Saya sebetulnya tidak menyangka ternyata ketakutan 'kastrasi' dalam oedipal theory nya Freud ternyata memang muncul. Jika saya kaitkan dengan penelitian saya tentang maskulinitas pada laki-laki dewasa, ternyata ketakutan ini juga muncul bahkan cukup kuat.
Eric Anderson menyatakan bahwa ketakutan ini (ketakutan diasosiasikan dengan femininitas) disebabkan oleh budaya homohisteric yang kuat. Dimana ciri-ciri feminin pada laki-laki akan selalu diasosiasikan dengan homoseksualitas, dan dimana masyarakat masih merasa penting untuk mengidentifikasi mana yang hetero mana yang homo. Tuduhan sebagai homo cukup menakutkan karena mengandung konsekuensi social yang cukup tinggi seperti rentan dicurigai sebagai pelaku pelecehan sexual misalnya.

Untuk kasus Bimo, rasanya dia masih terlalu kecil untuk menyadari adanya homohisteric culture, apalagi kami tinggal di Australia yang sangat terbuka dan tingkat homohistericnya rendah. Dan rasanya tidak mungkin Bimo menolak mengatakan pernyataan itu karena takut dikira gay dengan konsekuensi sosialnya.

Saya kok melihatnya sebagai suatu proses perkembangan identitas gender yang lebih internal.

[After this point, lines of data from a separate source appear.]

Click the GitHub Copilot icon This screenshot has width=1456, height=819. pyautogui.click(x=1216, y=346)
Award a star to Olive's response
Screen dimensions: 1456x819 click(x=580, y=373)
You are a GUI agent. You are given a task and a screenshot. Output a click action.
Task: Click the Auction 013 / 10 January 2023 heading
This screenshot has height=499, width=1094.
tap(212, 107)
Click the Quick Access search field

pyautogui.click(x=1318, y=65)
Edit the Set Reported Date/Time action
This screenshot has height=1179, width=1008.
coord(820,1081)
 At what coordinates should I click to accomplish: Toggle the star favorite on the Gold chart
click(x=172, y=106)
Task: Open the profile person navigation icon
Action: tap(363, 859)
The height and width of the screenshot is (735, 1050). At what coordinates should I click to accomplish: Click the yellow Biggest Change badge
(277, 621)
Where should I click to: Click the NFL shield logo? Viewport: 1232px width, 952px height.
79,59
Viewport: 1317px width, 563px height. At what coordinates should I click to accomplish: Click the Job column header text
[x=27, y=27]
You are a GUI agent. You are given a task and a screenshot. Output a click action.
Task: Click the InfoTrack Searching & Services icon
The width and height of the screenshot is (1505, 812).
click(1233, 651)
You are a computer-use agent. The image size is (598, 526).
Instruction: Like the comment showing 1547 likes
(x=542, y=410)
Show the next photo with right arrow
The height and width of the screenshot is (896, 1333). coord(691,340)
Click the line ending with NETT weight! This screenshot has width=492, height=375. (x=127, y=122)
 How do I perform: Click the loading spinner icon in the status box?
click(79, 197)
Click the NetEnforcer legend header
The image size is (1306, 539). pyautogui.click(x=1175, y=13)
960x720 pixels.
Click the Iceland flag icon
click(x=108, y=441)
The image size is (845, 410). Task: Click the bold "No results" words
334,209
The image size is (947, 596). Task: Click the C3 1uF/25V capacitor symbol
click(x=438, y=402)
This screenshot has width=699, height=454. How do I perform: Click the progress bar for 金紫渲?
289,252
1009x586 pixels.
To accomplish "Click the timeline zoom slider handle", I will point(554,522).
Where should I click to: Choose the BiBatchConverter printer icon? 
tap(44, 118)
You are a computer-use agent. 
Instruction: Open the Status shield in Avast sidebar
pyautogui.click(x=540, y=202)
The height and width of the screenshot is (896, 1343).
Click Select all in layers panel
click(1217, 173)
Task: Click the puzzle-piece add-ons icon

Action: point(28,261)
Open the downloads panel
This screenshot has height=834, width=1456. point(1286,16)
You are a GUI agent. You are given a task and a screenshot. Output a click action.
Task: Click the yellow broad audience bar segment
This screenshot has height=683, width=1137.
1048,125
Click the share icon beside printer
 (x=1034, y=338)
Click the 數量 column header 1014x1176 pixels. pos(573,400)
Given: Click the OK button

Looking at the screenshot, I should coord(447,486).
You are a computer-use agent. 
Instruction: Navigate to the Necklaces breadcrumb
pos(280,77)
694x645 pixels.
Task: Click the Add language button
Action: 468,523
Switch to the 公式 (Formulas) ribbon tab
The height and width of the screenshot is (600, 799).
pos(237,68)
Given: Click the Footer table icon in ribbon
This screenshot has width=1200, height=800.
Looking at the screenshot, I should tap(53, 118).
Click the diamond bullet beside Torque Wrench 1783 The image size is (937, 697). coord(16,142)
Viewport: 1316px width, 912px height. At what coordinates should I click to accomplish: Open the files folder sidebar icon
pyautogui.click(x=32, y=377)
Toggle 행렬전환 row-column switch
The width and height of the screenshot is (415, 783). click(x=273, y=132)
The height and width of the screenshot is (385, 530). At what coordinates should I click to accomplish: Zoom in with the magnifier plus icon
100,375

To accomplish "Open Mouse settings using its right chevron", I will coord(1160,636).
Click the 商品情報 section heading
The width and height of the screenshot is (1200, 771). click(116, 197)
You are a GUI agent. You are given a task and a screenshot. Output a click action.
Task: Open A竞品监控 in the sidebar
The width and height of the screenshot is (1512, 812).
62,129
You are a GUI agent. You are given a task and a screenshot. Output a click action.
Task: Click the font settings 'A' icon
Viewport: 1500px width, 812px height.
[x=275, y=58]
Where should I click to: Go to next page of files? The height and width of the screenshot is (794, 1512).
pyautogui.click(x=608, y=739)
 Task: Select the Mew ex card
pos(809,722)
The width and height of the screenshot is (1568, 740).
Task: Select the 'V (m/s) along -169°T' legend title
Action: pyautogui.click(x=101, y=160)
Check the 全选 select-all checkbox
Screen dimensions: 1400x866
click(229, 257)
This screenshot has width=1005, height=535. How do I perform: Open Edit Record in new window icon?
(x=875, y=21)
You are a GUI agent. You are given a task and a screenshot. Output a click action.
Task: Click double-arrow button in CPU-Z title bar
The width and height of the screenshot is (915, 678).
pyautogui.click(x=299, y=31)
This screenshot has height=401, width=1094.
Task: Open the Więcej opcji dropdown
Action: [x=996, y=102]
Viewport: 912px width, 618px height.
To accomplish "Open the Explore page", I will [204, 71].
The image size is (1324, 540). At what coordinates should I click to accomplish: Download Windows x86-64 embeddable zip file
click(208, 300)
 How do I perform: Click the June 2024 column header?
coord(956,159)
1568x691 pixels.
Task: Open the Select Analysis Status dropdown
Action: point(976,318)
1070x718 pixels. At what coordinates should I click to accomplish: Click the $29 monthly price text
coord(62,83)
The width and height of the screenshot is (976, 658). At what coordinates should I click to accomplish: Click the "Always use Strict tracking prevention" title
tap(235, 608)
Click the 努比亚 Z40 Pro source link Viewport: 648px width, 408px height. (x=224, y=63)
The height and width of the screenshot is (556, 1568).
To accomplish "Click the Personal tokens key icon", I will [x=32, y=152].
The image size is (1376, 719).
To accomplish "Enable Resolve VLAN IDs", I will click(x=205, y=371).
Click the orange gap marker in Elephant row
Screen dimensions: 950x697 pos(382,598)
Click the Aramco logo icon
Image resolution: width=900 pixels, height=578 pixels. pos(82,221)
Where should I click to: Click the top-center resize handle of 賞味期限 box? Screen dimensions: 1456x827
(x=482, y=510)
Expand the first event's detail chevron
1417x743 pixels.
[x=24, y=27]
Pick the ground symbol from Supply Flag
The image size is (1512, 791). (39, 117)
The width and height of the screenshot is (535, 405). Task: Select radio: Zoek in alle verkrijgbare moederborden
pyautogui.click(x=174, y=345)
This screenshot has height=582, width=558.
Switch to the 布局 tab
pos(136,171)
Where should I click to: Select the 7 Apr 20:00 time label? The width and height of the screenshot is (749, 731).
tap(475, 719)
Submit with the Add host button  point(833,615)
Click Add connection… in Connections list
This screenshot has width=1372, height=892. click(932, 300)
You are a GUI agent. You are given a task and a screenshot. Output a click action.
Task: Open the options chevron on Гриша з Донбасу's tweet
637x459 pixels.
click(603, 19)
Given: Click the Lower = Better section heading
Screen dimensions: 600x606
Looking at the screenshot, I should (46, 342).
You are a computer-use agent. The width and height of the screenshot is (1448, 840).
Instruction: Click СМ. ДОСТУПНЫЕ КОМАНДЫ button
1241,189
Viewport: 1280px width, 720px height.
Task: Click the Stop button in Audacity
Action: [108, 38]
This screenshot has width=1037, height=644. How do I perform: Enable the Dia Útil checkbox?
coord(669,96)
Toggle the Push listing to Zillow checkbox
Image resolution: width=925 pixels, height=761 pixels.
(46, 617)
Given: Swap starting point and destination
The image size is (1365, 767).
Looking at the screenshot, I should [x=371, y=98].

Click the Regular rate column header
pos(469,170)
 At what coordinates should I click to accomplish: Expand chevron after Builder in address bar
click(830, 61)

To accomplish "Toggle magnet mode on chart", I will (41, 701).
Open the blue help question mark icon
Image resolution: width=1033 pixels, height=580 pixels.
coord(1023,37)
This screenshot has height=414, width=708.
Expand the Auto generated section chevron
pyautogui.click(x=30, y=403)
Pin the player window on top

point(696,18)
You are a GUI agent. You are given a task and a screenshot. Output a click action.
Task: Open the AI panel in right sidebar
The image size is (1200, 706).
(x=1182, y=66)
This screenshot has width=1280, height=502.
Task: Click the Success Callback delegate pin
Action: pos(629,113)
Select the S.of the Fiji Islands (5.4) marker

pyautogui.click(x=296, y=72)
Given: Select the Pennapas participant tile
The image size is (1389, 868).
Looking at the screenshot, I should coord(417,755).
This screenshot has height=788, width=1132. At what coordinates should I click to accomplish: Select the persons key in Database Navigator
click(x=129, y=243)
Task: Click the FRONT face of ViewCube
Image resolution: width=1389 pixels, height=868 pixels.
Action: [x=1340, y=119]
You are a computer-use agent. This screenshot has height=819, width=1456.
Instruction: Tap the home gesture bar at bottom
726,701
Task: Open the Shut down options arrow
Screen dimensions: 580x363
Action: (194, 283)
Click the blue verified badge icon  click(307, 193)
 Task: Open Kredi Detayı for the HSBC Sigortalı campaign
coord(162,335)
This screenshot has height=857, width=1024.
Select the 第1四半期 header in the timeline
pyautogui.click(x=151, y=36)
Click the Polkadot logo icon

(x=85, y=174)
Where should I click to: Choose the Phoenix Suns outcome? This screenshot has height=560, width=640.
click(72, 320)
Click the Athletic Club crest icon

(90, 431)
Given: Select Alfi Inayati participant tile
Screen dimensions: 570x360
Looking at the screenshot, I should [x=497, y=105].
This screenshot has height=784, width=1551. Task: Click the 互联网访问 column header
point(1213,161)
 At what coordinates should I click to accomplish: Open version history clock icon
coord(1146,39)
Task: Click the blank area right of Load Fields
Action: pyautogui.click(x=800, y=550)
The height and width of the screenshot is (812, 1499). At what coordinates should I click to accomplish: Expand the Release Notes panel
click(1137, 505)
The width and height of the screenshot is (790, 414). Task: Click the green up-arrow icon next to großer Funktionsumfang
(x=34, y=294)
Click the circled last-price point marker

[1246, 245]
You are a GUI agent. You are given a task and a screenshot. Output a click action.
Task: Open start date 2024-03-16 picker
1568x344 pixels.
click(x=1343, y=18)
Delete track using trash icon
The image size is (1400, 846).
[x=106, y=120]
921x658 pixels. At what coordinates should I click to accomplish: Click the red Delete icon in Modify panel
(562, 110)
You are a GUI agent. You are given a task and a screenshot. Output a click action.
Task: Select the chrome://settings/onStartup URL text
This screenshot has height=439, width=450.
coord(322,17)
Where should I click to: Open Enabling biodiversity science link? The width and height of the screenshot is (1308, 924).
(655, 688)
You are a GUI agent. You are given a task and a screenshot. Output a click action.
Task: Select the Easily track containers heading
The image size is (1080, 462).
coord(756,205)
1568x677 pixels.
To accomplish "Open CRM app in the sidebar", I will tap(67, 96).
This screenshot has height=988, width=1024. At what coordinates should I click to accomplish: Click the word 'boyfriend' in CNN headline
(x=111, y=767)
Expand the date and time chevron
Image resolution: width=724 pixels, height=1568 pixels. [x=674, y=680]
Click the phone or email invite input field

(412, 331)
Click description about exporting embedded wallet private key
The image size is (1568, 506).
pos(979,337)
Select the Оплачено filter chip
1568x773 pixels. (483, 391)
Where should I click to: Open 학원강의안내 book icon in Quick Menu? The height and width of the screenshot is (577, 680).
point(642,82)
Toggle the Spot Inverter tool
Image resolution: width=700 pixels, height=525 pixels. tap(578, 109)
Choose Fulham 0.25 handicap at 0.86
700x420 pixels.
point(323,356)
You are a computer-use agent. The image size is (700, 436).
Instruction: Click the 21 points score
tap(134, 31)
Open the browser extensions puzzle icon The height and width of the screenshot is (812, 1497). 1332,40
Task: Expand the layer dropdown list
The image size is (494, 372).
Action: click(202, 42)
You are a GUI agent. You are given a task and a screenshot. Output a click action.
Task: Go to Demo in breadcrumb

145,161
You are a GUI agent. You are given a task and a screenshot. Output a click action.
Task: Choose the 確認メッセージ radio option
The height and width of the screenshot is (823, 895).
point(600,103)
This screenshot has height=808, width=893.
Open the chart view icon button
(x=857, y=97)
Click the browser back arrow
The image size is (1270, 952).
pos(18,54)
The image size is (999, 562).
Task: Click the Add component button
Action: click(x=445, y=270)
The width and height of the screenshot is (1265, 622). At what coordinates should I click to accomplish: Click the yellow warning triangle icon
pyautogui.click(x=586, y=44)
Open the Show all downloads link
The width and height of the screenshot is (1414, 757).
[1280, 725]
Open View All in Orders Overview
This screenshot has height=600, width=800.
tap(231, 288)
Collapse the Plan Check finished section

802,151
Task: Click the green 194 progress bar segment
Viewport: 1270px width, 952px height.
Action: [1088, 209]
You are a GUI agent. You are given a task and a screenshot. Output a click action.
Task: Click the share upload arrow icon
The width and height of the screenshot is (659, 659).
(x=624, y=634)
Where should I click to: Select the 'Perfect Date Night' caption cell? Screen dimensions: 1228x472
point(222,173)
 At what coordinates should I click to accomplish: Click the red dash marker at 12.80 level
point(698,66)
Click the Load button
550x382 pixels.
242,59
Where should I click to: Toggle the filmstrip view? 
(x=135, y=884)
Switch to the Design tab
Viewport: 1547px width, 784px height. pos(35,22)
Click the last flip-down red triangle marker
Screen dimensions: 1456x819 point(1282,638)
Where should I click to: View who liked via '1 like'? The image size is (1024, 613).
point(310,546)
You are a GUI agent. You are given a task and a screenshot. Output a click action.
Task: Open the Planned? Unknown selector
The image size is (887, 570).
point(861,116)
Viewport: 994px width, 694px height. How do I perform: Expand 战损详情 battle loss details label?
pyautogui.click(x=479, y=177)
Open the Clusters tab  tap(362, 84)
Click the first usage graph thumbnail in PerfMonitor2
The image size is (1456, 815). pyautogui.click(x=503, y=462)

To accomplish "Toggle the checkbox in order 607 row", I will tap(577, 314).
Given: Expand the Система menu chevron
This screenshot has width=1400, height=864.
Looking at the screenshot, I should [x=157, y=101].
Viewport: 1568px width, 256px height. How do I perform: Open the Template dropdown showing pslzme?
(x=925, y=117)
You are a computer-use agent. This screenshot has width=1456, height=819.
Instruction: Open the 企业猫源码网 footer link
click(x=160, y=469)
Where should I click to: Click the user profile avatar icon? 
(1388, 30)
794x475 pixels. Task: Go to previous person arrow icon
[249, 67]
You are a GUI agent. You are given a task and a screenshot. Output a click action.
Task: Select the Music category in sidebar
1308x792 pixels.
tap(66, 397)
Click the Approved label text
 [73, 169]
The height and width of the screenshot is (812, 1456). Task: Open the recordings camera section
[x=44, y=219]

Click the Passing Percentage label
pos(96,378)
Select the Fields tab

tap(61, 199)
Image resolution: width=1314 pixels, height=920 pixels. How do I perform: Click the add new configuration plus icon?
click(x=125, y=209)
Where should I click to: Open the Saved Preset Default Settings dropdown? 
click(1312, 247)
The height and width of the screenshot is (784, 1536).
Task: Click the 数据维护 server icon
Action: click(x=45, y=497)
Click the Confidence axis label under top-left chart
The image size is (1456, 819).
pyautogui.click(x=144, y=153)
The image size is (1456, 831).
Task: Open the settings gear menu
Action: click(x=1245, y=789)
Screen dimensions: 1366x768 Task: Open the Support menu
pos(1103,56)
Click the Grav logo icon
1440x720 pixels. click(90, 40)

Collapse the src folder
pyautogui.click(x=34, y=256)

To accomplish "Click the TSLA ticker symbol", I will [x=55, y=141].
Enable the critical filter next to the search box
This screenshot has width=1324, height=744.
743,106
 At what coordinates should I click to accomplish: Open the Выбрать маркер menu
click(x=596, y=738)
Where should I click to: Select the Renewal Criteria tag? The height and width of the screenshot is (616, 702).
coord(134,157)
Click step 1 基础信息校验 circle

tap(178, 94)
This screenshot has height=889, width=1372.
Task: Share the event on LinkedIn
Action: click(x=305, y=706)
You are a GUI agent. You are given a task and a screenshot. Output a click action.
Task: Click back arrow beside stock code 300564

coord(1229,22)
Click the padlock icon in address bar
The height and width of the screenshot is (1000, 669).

Saya jadi mikir...jangan jangan si mbah Freud itu bener?

Gender Talk Series 1: NERF GUN

"I don't want to buy the NERF GUN, because it's for boys" kata Galuh
"Boys and girls can use that, why is it only for boys?" kata saya.
"Because it is not girly at all mum" Galuh menjawab
"Yea mbak, you can use the NERF GUN too, it doesn't matter you are a girl or a boy" kata Bimo yang memang sedang memilih milih untuk NERF GUN yang mana dia mau habiskan uang tabungannya.

Percakapan tentang gender sering muncul dalam interaksi kami. Baru kali ini saya akan mencoba untuk menuliskannya. Padahal pertanyaan dan pernyataan gender ini muncul sejak Galuh berusia tiga tahun. Galuh memang sangat kritis, dia pendiam tapi sangat kritis...

Sebagai seorang ibu yang mempelajari psikologi dan gender secara akademis, saya mencoba untuk memberikan kesempatan yang sama kepada kedua anak saya untuk mengeksplorasi berbagai kegiatan dan berusaha untuk menghilangkan stereotype gender dalam kegiatan kegiatan tersebut. Tidak ada mainan/permainan khusus laki-laki atau khusus perempuan. Galuh boleh main mobil mobilan, pistol-pistolan, building blocks, robot, bola, dll. Bimo boleh main boneka, make up, salon salonan, masak masakan, dll. Tapi ternyata pemahaman anak tentang gender terbangun dengan sangat kompleks. Bahkan di usia yang sangat kecil, sebelum mereka bisa bicara, Galuh  dan Bimo sepertinya berjalan sendiri ke arah spectrum gender normative. Galuh sangat girly dan princessy, dan Bimo sangat maskulin.

Seperti percakapan kami tentang NERF GUN, Galuh dengan kesadaran identitas gendernya, tidak mau memilih NERF GUN hanya karena dia mempersepsikan itu sebagai mainan anak laki-laki. Padahal saya tau sekali dia sangat ingin mencoba memainkannya!